A week after the election that made Donald Trump a one-term president, the COVID-19 crisis continues to worsen. More than 10.4 million people in the United States have contracted the disease, with nearly 250,000 having died of it. The number of new cases per day continues to increase and the American people are facing dire circumstances. Yet rather than take action to help Americans harmed by the pandemic, Senate Republicans’ top priority is to confirm more of Trump’s judicial nominees in the short time he has left in office.
Not only did the American people vote to replace President Trump, we also did so in record numbers. Our nation is enduring the final days in office of a president who, even after defeat, continues to subvert the rule of law, ignore democratic norms, and engage in a frontal assault against free and fair elections. An individual so antagonistic to our democratic system of government cannot be allowed to continue to select the judges who are supposed to protect our rights and our democracy.

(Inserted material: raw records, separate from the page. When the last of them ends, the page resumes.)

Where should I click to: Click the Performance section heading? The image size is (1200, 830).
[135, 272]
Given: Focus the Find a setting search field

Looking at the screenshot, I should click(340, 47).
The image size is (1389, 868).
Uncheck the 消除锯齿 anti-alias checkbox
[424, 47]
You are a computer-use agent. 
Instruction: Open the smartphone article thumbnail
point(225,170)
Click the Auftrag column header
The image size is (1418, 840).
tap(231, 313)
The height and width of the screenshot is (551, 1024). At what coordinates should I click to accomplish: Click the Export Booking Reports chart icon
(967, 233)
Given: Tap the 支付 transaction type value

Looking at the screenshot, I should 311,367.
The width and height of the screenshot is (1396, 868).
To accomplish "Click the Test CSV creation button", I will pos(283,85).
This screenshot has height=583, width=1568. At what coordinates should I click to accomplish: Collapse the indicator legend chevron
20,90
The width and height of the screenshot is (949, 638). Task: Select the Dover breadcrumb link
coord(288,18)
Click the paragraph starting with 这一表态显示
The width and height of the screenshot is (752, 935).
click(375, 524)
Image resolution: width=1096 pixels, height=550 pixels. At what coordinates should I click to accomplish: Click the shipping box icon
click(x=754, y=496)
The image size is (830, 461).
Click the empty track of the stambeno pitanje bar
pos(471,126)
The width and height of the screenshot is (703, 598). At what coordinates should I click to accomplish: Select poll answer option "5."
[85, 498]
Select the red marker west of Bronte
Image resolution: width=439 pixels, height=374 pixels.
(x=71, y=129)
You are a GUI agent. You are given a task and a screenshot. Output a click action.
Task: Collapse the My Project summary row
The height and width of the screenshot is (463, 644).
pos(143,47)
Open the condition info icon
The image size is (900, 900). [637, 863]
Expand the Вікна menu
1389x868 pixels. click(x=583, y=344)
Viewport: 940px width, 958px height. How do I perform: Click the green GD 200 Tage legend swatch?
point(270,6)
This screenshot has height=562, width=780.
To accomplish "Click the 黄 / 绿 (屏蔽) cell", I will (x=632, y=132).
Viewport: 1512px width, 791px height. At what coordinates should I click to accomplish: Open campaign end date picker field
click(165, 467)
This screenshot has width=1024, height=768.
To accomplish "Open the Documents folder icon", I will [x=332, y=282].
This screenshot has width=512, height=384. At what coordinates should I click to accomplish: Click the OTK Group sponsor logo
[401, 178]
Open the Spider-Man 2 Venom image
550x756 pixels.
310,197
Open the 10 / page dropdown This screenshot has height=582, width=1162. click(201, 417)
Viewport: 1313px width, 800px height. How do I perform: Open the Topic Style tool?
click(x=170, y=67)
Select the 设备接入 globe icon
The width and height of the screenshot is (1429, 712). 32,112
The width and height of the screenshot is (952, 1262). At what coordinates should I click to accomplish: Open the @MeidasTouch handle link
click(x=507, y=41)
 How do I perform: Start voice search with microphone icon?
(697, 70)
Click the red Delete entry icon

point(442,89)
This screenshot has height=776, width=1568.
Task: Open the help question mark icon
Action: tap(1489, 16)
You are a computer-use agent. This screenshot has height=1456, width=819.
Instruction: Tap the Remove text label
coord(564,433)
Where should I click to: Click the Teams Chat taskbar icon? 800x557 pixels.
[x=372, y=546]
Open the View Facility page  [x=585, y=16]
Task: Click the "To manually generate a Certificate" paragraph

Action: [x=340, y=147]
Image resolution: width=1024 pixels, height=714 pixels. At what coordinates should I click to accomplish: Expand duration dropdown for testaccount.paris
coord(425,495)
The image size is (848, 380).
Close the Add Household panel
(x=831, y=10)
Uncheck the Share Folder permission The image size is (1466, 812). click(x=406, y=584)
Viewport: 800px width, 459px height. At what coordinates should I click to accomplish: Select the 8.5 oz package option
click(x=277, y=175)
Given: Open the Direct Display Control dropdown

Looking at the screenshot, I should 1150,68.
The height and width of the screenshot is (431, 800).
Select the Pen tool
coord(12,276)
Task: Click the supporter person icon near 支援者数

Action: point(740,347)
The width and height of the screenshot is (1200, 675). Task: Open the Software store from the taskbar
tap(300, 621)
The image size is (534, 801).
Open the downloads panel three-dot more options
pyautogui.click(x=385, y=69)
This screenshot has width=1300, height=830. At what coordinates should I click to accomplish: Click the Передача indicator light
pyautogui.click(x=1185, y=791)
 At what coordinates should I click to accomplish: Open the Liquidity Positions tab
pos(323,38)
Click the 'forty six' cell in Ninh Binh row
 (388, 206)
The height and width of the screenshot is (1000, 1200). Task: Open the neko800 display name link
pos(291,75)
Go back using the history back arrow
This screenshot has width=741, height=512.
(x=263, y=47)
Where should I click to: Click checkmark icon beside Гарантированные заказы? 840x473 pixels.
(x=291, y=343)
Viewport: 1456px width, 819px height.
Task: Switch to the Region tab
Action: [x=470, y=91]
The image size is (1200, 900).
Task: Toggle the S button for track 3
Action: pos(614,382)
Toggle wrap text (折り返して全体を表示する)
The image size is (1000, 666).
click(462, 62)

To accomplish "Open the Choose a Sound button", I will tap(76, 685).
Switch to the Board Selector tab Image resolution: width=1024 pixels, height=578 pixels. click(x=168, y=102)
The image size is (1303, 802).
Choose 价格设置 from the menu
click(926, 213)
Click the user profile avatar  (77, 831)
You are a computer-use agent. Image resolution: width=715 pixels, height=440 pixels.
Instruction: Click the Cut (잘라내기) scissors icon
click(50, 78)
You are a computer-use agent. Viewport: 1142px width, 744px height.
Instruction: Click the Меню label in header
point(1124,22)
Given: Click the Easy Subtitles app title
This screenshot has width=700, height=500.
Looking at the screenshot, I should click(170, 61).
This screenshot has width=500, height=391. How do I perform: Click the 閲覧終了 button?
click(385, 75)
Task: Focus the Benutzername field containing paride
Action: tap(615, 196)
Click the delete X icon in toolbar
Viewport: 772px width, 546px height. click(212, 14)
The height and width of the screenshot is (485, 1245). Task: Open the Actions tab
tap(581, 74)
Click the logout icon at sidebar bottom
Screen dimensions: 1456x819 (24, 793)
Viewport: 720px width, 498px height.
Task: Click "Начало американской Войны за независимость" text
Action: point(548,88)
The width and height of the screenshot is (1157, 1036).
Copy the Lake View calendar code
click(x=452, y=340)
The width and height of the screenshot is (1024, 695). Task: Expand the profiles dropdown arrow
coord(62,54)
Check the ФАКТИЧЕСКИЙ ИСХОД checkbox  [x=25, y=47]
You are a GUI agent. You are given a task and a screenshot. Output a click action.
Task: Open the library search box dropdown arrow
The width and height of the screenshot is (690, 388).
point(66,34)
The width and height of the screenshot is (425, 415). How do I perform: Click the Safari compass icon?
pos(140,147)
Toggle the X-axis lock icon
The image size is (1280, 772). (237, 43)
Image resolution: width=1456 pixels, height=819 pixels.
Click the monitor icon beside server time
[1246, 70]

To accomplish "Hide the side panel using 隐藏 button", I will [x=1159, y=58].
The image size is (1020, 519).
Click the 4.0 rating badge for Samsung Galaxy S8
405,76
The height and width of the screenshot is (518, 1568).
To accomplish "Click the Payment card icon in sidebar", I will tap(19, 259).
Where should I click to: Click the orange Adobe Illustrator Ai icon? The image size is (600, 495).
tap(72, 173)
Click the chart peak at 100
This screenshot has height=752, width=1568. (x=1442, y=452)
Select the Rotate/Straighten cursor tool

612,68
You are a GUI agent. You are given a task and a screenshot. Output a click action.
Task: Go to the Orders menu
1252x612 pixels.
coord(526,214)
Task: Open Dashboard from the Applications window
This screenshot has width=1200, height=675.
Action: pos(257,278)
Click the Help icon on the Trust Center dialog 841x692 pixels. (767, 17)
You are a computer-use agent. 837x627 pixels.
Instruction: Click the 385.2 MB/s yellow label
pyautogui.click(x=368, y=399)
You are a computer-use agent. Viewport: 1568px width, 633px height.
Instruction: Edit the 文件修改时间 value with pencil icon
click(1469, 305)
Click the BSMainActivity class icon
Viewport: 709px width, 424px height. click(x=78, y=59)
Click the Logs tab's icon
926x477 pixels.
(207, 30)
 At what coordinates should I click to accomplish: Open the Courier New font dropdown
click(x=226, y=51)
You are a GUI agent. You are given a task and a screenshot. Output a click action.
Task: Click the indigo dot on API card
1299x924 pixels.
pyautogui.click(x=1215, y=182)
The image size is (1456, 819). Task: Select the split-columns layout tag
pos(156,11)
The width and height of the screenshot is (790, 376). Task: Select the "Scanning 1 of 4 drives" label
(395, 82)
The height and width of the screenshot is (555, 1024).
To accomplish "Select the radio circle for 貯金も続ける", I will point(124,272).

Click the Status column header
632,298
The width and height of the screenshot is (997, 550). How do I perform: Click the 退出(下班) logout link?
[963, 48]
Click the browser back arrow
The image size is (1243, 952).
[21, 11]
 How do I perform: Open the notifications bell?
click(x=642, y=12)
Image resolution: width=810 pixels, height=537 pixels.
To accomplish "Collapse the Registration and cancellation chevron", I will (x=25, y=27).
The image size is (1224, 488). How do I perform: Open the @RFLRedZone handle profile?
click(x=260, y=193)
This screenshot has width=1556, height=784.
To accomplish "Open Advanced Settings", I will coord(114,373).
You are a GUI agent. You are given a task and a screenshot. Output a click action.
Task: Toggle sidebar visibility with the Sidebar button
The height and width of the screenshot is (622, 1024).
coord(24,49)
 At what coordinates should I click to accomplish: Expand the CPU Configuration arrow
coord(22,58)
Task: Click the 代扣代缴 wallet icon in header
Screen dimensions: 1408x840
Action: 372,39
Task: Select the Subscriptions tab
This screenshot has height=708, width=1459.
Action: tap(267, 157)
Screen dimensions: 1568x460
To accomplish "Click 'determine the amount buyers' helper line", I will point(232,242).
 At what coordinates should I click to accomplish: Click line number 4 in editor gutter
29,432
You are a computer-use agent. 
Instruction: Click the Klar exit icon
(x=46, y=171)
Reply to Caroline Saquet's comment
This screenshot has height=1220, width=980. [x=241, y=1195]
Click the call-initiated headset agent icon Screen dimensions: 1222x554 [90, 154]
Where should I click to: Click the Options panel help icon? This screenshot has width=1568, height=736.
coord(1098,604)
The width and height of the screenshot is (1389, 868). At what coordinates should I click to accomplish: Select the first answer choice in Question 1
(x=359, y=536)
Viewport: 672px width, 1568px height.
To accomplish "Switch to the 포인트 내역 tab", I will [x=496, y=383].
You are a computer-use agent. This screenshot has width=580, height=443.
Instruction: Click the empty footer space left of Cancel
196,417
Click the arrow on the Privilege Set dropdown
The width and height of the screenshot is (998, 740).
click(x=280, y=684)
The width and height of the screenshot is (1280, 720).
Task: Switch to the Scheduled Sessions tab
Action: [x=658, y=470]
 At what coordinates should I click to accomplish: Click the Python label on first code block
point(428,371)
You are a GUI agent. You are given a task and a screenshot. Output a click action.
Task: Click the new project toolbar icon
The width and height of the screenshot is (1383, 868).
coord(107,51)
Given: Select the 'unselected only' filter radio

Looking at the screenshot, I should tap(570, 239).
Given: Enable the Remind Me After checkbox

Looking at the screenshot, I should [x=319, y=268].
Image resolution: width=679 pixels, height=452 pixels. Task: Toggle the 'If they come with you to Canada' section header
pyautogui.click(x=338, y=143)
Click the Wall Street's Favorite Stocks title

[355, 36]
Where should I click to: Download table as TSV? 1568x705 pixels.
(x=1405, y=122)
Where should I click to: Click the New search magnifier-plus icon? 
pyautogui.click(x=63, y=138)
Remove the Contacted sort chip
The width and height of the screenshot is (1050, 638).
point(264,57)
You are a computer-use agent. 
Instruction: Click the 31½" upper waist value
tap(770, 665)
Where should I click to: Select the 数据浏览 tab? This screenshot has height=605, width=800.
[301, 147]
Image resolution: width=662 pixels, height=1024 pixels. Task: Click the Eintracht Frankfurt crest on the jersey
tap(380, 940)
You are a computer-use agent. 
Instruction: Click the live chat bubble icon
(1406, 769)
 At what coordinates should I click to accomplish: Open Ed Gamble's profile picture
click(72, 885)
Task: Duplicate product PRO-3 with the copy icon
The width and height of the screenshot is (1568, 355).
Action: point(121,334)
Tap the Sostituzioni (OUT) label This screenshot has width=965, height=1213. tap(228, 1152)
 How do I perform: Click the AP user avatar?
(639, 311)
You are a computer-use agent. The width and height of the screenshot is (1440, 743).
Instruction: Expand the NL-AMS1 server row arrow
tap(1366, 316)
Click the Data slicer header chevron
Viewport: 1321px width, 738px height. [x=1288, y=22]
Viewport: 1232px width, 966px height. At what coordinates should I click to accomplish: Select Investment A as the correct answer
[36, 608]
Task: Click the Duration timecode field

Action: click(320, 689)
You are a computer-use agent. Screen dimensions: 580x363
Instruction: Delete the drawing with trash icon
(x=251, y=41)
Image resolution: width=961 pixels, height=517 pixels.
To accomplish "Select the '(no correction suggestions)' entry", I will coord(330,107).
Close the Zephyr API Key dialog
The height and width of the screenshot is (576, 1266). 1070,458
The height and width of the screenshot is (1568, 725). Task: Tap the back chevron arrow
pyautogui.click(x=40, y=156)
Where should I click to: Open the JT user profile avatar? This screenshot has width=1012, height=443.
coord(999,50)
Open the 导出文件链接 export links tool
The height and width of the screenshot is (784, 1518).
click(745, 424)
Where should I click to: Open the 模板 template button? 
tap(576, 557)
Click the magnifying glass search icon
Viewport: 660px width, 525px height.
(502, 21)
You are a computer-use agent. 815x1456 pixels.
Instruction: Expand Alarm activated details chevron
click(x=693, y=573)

As covered in People For the American Way’s Confirmed Judges, Confirmed Fears series (which is searchable by judge or by issue here), Trump’s judges have reliably been putting the interests of the powerful ahead of the rights of the rest of us in areas including corporate power, police violence, access to health care, racial justice, and LGBTQ+ equality. In the runup to Election Day, we saw the consequences of stacking the courts in the area of voting rights. Trump’s judges reliably bent the law, made up new legal theories, and distorted logic as they abetted their fellow Republicans’ efforts to prevent a free and fair election. For instance, they upheld Florida Republicans’ move to take away the right to vote of formerly incarcerated individuals; blocked a lower court order requiring Georgia to have paper backups of online voter records; banned curbside voting for elderly voters and those with disabilities in Alabama; made it harder to correct absentee ballots with signature problems in Tennessee; and limited access to ballot drop boxes in Ohio and Texas.
The American people saw all of this. We also saw the Republican zeal to install Amy Coney Barrett on the Supreme Court before Election Day, a complete turnaround from their professed “principles” in blocking Merrick Garland in 2016. That is one reason that a majority of voters who considered the Supreme Court an important factor in their vote chose Joe Biden over Donald Trump, a change from previous elections when conservative and Republican voters cared more about the Court.
And now the current Republican majority is once again applying different rules to different people, based solely on what advantages them rather than any principle. Four years ago, during President Barack Obama’s last year in office, Republicans controlling the Senate stopped confirming his judicial nominees in July. They blocked not only Judge Garland but also more than 50 circuit and district court nominees from receiving a vote during the remaining half year of Obama’s presidency.
That includes Seventh Circuit nominee Myra Selby of Indiana, a Black woman who would have filled the vacancy that Republicans eventually gave to Amy Barrett. Because Republicans blocked Selby, there are currently no Black judges on the Seventh Circuit. That lack of diversity would continue if the Senate confirms Trump’s choice to replace Barrett, Thomas L. Kirsch, for whom Lindsey Graham is holding a hearing next week, less than seven weeks before the end of this Congress.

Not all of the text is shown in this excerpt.